Answer

**step1** Understanding the problem

We are asked to simplify the given fraction $$-\dfrac {63}{99}$$. To simplify a fraction, we need to divide both the numerator and the denominator by their greatest common divisor (GCD).

**step2** Finding the factors of the numerator

The numerator is 63. We need to find the factors of 63.
$$63 = 1 \times 63$$
$$63 = 3 \times 21$$
$$63 = 7 \times 9$$
So, the factors of 63 are 1, 3, 7, 9, 21, 63.

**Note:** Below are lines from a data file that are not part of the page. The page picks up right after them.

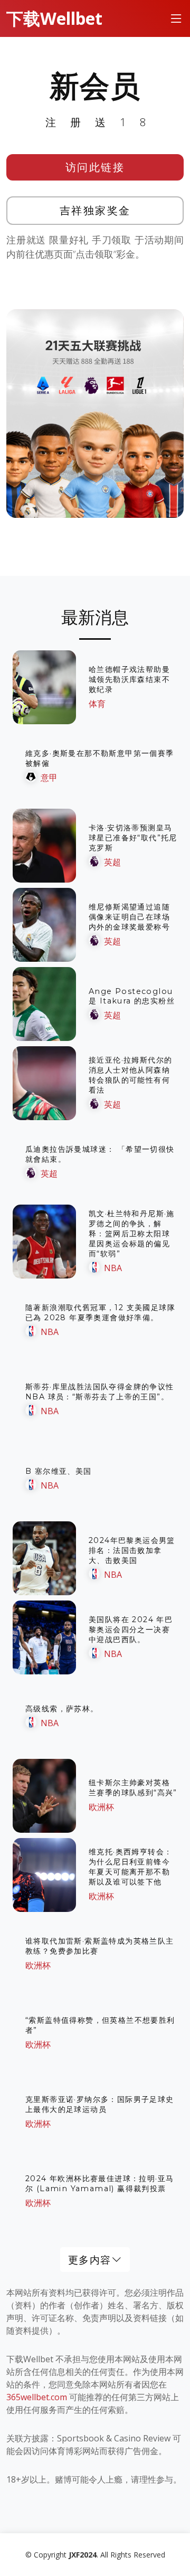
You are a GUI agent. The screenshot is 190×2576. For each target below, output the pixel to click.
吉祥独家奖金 (95, 210)
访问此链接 (95, 167)
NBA (113, 1268)
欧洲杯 (101, 1807)
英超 (112, 862)
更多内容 (89, 2259)
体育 (97, 703)
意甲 (49, 777)
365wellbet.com (36, 2397)
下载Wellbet (54, 18)
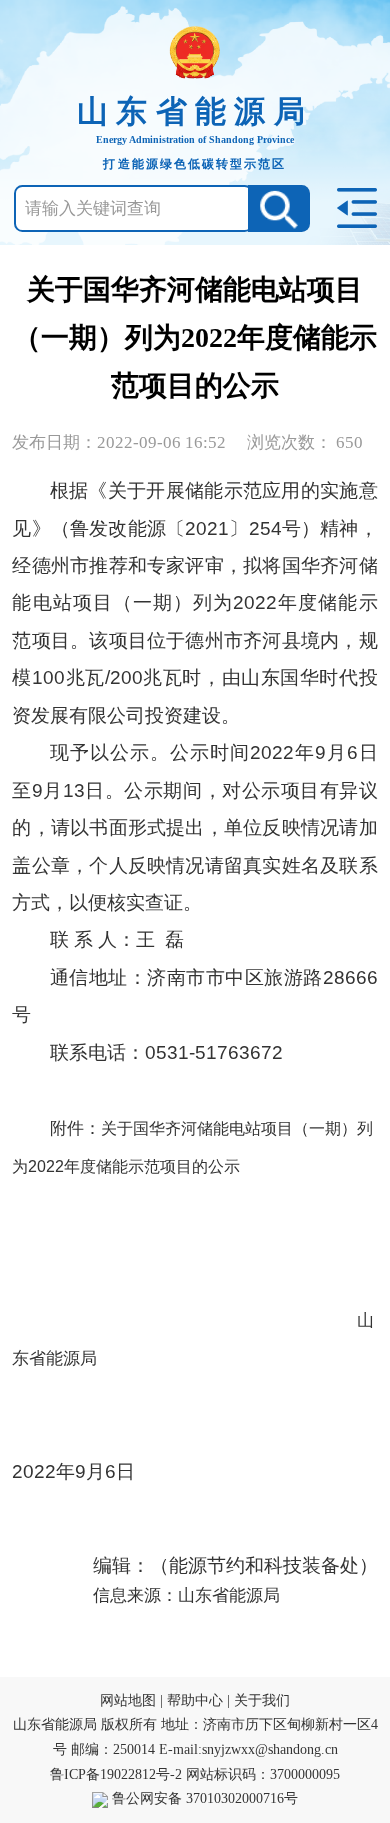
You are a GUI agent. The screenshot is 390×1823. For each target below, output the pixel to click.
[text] (133, 208)
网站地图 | (131, 1700)
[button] (279, 208)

**step3** Finding the factors of the denominator

The denominator is 99. We need to find the factors of 99.
$$99 = 1 \times 99$$
$$99 = 3 \times 33$$
$$99 = 9 \times 11$$
So, the factors of 99 are 1, 3, 9, 11, 33, 99.

Question1.step4 (Finding the greatest common divisor (GCD))

Now we compare the factors of 63 (1, 3, 7, 9, 21, 63) and the factors of 99 (1, 3, 9, 11, 33, 99).
The common factors are 1, 3, and 9.
The greatest common divisor (GCD) of 63 and 99 is 9.

**step5** Simplifying the fraction

To simplify the fraction, we divide both the numerator and the denominator by their GCD, which is 9.
$$-\dfrac{63}{99} = -\dfrac{63 \div 9}{99 \div 9}$$
$$-\dfrac{63 \div 9}{99 \div 9} = -\dfrac{7}{11}$$
The simplified fraction is $$-\dfrac{7}{11}$$.